*Extracted records*
───

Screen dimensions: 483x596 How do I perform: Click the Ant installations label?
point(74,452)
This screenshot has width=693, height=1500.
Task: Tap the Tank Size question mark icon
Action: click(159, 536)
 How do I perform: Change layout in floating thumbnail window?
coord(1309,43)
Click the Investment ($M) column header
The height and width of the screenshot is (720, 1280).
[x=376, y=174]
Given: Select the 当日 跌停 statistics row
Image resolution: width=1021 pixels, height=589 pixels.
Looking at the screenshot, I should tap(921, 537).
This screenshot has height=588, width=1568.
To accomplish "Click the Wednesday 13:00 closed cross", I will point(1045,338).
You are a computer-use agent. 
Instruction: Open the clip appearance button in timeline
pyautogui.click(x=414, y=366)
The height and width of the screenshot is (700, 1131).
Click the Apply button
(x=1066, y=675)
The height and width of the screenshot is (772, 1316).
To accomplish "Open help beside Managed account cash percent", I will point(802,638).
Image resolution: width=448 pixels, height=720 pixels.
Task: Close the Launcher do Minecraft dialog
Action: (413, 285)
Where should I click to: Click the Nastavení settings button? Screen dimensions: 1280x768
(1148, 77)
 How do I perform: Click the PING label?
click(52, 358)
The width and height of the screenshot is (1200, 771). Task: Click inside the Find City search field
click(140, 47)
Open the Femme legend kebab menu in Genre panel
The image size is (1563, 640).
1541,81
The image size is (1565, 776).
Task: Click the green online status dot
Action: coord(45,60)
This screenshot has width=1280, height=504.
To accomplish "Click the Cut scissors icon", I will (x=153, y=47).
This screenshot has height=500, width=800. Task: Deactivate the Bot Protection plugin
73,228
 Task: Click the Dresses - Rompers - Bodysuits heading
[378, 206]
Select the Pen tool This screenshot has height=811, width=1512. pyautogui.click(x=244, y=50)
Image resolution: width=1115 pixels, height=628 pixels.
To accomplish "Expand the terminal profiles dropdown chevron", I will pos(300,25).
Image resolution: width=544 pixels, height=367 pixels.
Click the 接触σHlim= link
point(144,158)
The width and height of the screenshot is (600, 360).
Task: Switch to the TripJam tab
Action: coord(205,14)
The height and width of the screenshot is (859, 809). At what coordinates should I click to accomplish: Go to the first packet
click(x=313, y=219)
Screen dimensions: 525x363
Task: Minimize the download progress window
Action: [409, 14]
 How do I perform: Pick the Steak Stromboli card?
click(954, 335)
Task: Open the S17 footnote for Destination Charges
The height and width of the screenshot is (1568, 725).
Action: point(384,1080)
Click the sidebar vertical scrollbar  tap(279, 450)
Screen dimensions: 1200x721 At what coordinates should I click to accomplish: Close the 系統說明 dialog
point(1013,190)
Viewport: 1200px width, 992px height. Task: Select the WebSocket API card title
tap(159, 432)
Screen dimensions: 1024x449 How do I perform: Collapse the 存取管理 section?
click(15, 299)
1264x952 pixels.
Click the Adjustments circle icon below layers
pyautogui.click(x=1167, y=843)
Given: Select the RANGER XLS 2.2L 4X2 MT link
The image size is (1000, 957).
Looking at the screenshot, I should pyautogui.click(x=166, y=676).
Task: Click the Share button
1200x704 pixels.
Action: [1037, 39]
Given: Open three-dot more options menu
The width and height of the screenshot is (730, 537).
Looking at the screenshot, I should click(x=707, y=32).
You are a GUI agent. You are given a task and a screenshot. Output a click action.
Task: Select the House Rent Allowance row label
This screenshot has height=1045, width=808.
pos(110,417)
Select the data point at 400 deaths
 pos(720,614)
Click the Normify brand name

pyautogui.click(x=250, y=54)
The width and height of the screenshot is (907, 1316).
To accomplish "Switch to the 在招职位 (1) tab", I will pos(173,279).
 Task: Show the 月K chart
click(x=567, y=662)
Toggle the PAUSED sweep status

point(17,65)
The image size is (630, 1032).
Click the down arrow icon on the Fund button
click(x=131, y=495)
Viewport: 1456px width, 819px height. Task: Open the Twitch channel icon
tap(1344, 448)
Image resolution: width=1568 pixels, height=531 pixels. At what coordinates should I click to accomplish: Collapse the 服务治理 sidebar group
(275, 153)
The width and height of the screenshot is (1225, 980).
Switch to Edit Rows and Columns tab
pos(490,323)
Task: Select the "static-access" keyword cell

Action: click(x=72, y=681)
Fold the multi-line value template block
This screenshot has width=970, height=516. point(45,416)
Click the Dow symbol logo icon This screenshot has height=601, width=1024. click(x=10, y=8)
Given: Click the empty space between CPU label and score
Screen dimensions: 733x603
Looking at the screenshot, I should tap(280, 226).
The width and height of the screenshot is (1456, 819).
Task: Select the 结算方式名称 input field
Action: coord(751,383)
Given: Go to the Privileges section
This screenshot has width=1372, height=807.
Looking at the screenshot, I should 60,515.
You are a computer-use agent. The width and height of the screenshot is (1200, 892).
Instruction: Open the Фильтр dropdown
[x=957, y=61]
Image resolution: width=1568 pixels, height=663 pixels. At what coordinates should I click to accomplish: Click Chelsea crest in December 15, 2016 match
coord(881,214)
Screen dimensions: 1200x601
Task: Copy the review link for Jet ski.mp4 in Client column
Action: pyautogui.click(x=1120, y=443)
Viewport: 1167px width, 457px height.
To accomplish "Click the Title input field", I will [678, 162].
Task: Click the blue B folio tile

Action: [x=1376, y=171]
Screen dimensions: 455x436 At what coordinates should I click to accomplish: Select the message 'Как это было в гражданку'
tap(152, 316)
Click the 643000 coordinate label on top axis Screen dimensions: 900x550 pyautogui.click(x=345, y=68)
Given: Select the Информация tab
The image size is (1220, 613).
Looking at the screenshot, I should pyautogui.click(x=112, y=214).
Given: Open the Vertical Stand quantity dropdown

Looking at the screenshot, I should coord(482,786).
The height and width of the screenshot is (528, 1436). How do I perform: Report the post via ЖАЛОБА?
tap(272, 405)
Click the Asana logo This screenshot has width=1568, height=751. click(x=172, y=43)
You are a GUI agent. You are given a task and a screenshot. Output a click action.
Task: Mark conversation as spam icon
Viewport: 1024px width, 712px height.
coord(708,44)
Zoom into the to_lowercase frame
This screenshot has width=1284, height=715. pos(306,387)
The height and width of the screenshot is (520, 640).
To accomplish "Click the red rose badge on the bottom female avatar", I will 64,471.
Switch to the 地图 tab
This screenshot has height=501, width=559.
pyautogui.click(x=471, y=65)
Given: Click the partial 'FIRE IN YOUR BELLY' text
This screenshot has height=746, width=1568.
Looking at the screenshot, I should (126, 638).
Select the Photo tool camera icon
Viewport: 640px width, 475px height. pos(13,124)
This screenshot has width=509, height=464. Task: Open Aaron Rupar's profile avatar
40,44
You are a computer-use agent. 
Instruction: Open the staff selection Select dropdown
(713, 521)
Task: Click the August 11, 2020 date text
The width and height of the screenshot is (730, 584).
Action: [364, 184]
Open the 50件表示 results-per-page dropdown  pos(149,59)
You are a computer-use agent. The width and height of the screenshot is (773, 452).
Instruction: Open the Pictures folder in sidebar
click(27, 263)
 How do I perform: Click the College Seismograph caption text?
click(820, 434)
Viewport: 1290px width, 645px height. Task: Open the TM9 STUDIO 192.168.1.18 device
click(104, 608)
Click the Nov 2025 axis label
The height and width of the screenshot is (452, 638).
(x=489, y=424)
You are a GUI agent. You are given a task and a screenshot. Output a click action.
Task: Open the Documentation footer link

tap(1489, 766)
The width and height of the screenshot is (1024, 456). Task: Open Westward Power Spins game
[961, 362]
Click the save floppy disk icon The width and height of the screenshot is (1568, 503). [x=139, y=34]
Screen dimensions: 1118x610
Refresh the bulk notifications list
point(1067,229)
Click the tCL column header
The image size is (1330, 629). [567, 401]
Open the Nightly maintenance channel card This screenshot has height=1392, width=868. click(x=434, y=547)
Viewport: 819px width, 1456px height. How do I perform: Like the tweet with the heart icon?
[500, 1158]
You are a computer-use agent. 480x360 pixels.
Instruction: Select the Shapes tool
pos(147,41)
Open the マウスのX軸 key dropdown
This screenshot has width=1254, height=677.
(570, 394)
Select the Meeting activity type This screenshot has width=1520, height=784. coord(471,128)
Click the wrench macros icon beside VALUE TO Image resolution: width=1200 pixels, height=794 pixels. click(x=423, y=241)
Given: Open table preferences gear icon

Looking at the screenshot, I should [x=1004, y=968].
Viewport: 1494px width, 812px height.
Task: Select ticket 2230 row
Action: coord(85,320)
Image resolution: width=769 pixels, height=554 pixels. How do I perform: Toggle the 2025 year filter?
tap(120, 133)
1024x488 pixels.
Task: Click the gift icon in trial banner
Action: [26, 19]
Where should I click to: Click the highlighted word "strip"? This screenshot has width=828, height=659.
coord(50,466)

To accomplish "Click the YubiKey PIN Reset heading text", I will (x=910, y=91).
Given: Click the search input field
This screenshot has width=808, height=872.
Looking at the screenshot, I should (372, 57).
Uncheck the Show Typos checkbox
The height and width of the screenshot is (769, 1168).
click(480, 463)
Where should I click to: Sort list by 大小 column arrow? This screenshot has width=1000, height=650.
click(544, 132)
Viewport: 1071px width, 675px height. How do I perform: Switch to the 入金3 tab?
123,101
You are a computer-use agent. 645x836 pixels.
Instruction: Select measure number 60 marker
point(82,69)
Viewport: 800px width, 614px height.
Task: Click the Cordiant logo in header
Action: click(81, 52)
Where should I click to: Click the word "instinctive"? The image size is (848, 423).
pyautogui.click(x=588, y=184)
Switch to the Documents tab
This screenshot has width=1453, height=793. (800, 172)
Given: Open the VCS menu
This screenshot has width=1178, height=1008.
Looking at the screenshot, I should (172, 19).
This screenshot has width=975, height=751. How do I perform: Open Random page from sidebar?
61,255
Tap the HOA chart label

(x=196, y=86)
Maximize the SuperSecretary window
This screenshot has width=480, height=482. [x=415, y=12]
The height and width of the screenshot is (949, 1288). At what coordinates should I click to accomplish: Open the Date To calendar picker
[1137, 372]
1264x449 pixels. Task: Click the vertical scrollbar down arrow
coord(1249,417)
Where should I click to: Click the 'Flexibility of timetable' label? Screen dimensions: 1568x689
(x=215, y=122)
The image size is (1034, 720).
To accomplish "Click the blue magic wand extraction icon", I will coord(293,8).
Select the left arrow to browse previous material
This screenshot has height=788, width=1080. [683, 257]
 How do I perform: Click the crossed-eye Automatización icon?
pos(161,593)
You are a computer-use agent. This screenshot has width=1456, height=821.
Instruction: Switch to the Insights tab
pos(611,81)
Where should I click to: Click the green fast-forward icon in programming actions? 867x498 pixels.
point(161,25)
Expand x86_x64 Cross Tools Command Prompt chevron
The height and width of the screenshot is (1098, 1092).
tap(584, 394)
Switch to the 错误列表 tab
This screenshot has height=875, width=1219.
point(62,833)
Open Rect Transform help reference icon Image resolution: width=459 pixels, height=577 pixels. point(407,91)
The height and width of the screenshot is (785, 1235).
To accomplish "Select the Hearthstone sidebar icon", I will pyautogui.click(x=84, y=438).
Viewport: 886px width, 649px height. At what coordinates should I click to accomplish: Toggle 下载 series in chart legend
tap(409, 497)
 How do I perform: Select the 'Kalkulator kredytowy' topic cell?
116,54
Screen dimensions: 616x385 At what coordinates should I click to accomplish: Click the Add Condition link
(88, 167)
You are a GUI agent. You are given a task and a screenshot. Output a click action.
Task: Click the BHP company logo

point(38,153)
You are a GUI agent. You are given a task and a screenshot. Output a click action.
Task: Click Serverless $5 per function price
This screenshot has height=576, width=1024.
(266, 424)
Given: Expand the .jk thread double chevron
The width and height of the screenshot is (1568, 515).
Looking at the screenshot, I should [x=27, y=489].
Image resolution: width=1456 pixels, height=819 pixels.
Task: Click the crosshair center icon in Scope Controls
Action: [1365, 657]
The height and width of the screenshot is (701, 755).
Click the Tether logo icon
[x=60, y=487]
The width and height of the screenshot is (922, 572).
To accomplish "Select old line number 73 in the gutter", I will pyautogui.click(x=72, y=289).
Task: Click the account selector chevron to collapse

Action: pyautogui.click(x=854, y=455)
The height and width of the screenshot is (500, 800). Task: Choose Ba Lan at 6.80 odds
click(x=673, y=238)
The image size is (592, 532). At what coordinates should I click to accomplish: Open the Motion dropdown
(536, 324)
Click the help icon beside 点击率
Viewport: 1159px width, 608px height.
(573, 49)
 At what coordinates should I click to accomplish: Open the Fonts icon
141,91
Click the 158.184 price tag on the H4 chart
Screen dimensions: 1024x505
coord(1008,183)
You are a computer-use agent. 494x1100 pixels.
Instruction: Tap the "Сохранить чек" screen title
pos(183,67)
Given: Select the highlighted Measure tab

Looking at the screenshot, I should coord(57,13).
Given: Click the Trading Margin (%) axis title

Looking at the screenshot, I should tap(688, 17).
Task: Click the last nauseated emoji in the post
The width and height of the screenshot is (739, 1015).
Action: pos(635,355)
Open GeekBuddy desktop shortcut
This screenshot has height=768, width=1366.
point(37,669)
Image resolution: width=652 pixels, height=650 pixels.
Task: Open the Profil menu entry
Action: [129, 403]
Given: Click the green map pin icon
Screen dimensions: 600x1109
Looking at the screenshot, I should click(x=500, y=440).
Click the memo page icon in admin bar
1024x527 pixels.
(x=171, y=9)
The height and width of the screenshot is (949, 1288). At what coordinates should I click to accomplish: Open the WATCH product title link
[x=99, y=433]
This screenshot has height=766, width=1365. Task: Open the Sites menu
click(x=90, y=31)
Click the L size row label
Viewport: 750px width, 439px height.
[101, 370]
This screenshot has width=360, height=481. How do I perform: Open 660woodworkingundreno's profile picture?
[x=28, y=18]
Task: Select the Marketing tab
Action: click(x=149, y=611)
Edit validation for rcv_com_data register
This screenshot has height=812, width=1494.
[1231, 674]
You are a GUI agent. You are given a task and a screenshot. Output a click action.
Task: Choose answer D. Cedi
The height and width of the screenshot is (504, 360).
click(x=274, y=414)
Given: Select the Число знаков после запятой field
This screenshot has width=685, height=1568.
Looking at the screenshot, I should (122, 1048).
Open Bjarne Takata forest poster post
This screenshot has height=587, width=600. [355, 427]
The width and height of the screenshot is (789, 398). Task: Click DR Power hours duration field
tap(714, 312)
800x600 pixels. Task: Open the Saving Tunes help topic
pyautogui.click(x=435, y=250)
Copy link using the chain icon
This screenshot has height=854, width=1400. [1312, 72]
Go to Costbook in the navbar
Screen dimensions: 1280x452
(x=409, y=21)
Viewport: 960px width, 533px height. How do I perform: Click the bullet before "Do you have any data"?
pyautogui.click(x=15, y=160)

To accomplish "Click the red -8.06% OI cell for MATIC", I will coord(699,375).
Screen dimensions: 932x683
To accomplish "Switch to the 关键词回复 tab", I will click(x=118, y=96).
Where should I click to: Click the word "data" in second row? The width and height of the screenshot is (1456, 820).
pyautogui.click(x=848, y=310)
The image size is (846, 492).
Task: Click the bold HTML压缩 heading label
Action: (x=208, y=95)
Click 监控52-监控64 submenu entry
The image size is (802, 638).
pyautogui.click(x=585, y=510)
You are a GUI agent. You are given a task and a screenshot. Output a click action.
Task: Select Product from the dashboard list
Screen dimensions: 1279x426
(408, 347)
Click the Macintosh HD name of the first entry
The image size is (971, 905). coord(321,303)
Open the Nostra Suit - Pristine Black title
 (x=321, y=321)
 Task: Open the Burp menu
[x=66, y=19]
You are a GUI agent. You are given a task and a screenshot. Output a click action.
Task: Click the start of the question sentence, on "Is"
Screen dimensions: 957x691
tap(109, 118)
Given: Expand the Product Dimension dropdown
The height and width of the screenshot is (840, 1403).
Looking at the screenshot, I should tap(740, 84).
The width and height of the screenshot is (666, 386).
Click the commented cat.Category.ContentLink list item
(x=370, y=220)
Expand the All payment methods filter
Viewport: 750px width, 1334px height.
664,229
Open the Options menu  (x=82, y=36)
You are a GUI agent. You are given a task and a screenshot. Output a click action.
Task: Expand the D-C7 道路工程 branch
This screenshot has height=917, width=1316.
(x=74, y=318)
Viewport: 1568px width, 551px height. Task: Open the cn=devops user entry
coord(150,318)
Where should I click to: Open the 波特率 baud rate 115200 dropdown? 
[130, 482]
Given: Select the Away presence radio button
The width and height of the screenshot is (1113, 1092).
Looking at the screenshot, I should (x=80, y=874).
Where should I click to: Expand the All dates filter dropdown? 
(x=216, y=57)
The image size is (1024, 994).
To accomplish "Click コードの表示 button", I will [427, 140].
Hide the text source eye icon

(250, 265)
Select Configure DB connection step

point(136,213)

───

*Aim of the task*
Begin with the line that contains "Task: Select Product from the dashboard list" and end with the last line of the data. Repeat those two lines and all between them exactly.

*Written answer*
Task: Select Product from the dashboard list
Screen dimensions: 1279x426
(408, 347)
Click the Macintosh HD name of the first entry
The image size is (971, 905). coord(321,303)
Open the Nostra Suit - Pristine Black title
 (x=321, y=321)
 Task: Open the Burp menu
[x=66, y=19]
You are a GUI agent. You are given a task and a screenshot. Output a click action.
Task: Click the start of the question sentence, on "Is"
Screen dimensions: 957x691
tap(109, 118)
Given: Expand the Product Dimension dropdown
The height and width of the screenshot is (840, 1403).
Looking at the screenshot, I should tap(740, 84).
The width and height of the screenshot is (666, 386).
Click the commented cat.Category.ContentLink list item
(x=370, y=220)
Expand the All payment methods filter
Viewport: 750px width, 1334px height.
664,229
Open the Options menu  (x=82, y=36)
You are a GUI agent. You are given a task and a screenshot. Output a click action.
Task: Expand the D-C7 道路工程 branch
This screenshot has height=917, width=1316.
(x=74, y=318)
Viewport: 1568px width, 551px height. Task: Open the cn=devops user entry
coord(150,318)
Where should I click to: Open the 波特率 baud rate 115200 dropdown? 
[130, 482]
Given: Select the Away presence radio button
The width and height of the screenshot is (1113, 1092).
Looking at the screenshot, I should (x=80, y=874).
Where should I click to: Expand the All dates filter dropdown? 
(x=216, y=57)
The image size is (1024, 994).
To accomplish "Click コードの表示 button", I will [427, 140].
Hide the text source eye icon

(250, 265)
Select Configure DB connection step

point(136,213)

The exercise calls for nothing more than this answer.